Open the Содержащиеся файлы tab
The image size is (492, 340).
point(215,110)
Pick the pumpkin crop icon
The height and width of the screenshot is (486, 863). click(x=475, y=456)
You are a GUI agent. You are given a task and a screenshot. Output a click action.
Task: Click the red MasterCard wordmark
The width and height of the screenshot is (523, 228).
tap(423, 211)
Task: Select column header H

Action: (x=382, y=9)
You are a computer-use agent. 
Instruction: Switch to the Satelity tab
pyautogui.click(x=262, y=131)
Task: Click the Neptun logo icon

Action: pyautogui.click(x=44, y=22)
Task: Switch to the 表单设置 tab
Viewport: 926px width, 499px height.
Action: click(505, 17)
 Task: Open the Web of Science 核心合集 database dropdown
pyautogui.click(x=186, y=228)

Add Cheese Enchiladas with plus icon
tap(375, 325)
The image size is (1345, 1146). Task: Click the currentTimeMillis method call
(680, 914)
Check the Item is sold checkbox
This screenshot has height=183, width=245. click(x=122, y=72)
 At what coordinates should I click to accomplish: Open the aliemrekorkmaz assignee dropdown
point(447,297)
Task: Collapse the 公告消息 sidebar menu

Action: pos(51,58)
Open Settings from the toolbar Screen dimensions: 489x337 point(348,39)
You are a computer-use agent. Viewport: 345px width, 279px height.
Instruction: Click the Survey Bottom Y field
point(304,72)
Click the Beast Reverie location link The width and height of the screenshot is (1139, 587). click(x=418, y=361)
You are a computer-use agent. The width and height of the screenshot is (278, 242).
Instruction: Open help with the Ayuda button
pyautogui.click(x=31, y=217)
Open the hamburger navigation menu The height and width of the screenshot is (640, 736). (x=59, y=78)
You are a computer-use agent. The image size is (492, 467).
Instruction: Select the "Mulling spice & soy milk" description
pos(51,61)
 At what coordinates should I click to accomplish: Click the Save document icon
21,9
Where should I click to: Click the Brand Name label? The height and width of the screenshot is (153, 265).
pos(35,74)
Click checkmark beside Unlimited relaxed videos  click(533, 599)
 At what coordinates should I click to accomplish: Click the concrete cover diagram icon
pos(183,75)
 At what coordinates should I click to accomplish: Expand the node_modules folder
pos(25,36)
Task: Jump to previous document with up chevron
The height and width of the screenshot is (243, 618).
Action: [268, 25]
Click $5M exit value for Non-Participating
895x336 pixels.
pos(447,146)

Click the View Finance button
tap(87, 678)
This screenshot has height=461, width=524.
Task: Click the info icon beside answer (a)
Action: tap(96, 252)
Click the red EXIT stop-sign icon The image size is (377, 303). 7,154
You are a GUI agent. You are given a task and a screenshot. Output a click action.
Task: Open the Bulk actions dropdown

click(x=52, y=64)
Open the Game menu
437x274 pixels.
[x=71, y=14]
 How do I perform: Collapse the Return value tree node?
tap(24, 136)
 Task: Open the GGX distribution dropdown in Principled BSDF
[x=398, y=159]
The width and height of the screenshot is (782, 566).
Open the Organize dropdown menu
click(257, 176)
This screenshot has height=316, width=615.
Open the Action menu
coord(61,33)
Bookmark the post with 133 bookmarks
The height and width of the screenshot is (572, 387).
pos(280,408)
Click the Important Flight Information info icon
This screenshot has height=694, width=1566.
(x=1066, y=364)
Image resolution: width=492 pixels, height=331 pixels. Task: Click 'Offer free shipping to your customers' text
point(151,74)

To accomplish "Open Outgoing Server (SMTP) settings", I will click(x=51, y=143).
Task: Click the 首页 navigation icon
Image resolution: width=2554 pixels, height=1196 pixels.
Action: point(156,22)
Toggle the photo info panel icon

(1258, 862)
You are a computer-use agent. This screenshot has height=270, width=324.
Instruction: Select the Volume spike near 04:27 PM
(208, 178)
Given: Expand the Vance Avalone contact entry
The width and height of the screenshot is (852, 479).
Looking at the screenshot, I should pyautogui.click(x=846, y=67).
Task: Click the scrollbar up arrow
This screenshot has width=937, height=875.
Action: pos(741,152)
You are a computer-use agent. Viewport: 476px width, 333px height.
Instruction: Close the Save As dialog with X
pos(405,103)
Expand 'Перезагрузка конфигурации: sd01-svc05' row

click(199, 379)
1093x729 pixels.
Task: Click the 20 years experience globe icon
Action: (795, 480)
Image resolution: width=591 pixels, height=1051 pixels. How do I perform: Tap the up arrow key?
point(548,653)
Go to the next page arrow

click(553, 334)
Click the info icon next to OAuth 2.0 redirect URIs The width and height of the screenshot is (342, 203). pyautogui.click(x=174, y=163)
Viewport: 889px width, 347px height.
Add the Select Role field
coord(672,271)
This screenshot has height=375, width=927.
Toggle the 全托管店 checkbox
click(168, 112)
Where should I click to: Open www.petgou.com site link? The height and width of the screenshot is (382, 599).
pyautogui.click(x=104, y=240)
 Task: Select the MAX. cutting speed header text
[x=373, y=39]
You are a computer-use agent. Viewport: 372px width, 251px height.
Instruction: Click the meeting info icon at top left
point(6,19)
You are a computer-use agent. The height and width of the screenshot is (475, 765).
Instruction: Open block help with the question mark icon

_Problem to work on_:
Look through the material above for the string "navigation" and copy each line that has it.

_Answer section_:
Open the hamburger navigation menu The height and width of the screenshot is (640, 736). (x=59, y=78)
Task: Click the 首页 navigation icon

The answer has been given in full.